## begin

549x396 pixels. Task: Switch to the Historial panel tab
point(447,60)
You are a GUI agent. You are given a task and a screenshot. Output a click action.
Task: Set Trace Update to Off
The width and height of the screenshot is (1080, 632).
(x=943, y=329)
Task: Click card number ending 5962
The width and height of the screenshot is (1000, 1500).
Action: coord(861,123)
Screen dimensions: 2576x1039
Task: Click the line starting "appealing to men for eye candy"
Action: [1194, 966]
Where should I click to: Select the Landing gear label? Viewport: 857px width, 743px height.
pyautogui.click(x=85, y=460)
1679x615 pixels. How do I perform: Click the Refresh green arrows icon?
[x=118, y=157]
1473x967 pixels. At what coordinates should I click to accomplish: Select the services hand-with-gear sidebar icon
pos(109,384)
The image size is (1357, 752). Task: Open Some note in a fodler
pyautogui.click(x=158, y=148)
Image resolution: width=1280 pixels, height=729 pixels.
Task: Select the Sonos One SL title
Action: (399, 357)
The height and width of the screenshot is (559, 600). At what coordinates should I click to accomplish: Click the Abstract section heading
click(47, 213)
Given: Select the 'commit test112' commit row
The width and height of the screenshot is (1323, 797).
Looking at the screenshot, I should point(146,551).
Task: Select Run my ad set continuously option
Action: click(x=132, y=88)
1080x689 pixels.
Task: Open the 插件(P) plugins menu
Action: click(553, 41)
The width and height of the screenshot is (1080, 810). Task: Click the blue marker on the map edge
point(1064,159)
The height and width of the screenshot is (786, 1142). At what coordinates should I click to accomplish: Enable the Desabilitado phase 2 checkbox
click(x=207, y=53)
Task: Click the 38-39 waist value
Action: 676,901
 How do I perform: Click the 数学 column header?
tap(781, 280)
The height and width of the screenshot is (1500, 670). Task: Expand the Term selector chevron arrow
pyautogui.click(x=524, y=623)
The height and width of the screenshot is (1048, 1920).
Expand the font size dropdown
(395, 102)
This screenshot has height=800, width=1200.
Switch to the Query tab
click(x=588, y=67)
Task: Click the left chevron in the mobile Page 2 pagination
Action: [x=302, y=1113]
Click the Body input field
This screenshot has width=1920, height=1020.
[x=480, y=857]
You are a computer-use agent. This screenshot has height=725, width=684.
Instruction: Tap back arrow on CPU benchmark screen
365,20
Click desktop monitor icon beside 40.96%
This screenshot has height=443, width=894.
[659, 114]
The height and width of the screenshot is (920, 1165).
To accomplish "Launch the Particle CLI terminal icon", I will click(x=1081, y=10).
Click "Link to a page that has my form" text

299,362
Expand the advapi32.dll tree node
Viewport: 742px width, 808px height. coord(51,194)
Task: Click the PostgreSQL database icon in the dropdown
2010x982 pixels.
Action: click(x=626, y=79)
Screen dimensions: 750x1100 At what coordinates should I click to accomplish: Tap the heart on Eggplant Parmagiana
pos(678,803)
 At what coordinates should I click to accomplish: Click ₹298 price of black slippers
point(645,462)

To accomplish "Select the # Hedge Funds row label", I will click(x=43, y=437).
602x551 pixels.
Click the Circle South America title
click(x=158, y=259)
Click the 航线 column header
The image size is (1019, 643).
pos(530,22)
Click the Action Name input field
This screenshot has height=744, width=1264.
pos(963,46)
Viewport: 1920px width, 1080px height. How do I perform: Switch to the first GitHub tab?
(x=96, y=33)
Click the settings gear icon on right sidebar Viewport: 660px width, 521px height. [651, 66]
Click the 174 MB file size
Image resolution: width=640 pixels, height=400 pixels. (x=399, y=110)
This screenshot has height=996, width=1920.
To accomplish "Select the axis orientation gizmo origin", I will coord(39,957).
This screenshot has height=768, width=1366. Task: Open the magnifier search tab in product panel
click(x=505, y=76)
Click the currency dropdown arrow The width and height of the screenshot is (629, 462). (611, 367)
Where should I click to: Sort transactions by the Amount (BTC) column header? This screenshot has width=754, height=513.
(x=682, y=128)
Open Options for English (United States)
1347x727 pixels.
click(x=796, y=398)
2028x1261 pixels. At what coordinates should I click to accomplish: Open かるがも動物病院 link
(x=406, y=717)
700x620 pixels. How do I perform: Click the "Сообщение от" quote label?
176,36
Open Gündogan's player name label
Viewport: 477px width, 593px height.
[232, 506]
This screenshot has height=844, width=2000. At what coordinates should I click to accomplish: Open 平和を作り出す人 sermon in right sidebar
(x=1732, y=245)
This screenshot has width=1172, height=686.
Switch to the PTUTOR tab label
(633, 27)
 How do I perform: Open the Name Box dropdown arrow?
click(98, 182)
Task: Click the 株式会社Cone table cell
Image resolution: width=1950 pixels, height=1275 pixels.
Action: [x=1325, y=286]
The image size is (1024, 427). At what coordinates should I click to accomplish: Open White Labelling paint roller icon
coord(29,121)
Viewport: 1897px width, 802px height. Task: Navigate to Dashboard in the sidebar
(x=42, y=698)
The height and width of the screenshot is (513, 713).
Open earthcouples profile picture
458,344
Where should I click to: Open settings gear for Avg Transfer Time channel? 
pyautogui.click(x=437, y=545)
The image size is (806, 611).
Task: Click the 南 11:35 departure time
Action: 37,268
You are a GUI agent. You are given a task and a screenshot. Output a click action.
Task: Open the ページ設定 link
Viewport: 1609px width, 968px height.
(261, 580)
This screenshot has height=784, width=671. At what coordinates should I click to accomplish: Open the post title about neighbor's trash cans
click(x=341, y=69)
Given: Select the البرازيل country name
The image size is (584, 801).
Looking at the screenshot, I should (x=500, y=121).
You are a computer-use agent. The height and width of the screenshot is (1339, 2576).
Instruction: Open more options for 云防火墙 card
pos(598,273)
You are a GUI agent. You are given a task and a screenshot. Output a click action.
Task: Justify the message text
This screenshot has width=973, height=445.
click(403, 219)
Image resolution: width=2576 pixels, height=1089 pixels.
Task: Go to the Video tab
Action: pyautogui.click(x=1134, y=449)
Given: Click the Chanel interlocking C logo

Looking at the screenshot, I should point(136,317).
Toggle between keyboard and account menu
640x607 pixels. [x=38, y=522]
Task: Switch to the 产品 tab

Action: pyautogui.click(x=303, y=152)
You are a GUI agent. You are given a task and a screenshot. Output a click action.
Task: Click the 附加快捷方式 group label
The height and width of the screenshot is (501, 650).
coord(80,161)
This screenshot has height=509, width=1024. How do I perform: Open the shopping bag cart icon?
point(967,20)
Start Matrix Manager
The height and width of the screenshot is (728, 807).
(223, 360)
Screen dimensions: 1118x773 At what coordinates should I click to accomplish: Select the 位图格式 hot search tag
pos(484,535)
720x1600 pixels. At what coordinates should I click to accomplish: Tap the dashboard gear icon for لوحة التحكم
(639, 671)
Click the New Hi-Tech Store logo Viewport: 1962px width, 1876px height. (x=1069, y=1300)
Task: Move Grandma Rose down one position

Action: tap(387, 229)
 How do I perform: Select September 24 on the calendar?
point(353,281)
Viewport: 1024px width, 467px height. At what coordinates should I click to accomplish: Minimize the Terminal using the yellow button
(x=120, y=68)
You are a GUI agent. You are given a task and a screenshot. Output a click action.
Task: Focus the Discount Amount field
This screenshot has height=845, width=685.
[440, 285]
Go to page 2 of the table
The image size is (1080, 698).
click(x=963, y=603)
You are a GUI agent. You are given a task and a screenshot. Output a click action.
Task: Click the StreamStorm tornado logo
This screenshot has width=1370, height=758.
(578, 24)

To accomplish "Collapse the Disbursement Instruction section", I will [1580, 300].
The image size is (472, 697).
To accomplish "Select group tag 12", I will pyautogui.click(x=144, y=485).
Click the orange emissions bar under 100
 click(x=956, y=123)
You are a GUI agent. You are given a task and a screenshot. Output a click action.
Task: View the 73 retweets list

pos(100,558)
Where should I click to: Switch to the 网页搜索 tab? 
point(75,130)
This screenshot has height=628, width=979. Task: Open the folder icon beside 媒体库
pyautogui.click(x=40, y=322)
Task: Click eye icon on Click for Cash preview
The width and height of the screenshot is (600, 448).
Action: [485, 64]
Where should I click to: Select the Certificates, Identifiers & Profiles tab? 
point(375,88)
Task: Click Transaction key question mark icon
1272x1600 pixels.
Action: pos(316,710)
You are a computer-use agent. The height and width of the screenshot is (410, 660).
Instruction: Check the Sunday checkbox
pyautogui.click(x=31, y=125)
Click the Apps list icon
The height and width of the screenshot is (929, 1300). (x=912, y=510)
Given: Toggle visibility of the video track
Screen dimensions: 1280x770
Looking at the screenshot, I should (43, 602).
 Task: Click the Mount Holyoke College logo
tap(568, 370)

## end

▶ Exercise instructions
Copy out the data above word for word, starting at the line containing "The width and height of the screenshot is (1080, 810)." and ending after the line containing "(x=96, y=33)".

▶ Expected output
The width and height of the screenshot is (1080, 810). Task: Click the blue marker on the map edge
point(1064,159)
The height and width of the screenshot is (786, 1142). At what coordinates should I click to accomplish: Enable the Desabilitado phase 2 checkbox
click(x=207, y=53)
Task: Click the 38-39 waist value
Action: 676,901
 How do I perform: Click the 数学 column header?
tap(781, 280)
The height and width of the screenshot is (1500, 670). Task: Expand the Term selector chevron arrow
pyautogui.click(x=524, y=623)
The height and width of the screenshot is (1048, 1920).
Expand the font size dropdown
(395, 102)
This screenshot has height=800, width=1200.
Switch to the Query tab
click(x=588, y=67)
Task: Click the left chevron in the mobile Page 2 pagination
Action: [x=302, y=1113]
Click the Body input field
This screenshot has width=1920, height=1020.
[x=480, y=857]
You are a computer-use agent. This screenshot has height=725, width=684.
Instruction: Tap back arrow on CPU benchmark screen
365,20
Click desktop monitor icon beside 40.96%
This screenshot has height=443, width=894.
[659, 114]
The height and width of the screenshot is (920, 1165).
To accomplish "Launch the Particle CLI terminal icon", I will click(x=1081, y=10).
Click "Link to a page that has my form" text

299,362
Expand the advapi32.dll tree node
Viewport: 742px width, 808px height. coord(51,194)
Task: Click the PostgreSQL database icon in the dropdown
2010x982 pixels.
Action: click(x=626, y=79)
Screen dimensions: 750x1100 At what coordinates should I click to accomplish: Tap the heart on Eggplant Parmagiana
pos(678,803)
 At what coordinates should I click to accomplish: Click ₹298 price of black slippers
point(645,462)

To accomplish "Select the # Hedge Funds row label", I will click(x=43, y=437).
602x551 pixels.
Click the Circle South America title
click(x=158, y=259)
Click the 航线 column header
The image size is (1019, 643).
pos(530,22)
Click the Action Name input field
This screenshot has height=744, width=1264.
pos(963,46)
Viewport: 1920px width, 1080px height. How do I perform: Switch to the first GitHub tab?
(x=96, y=33)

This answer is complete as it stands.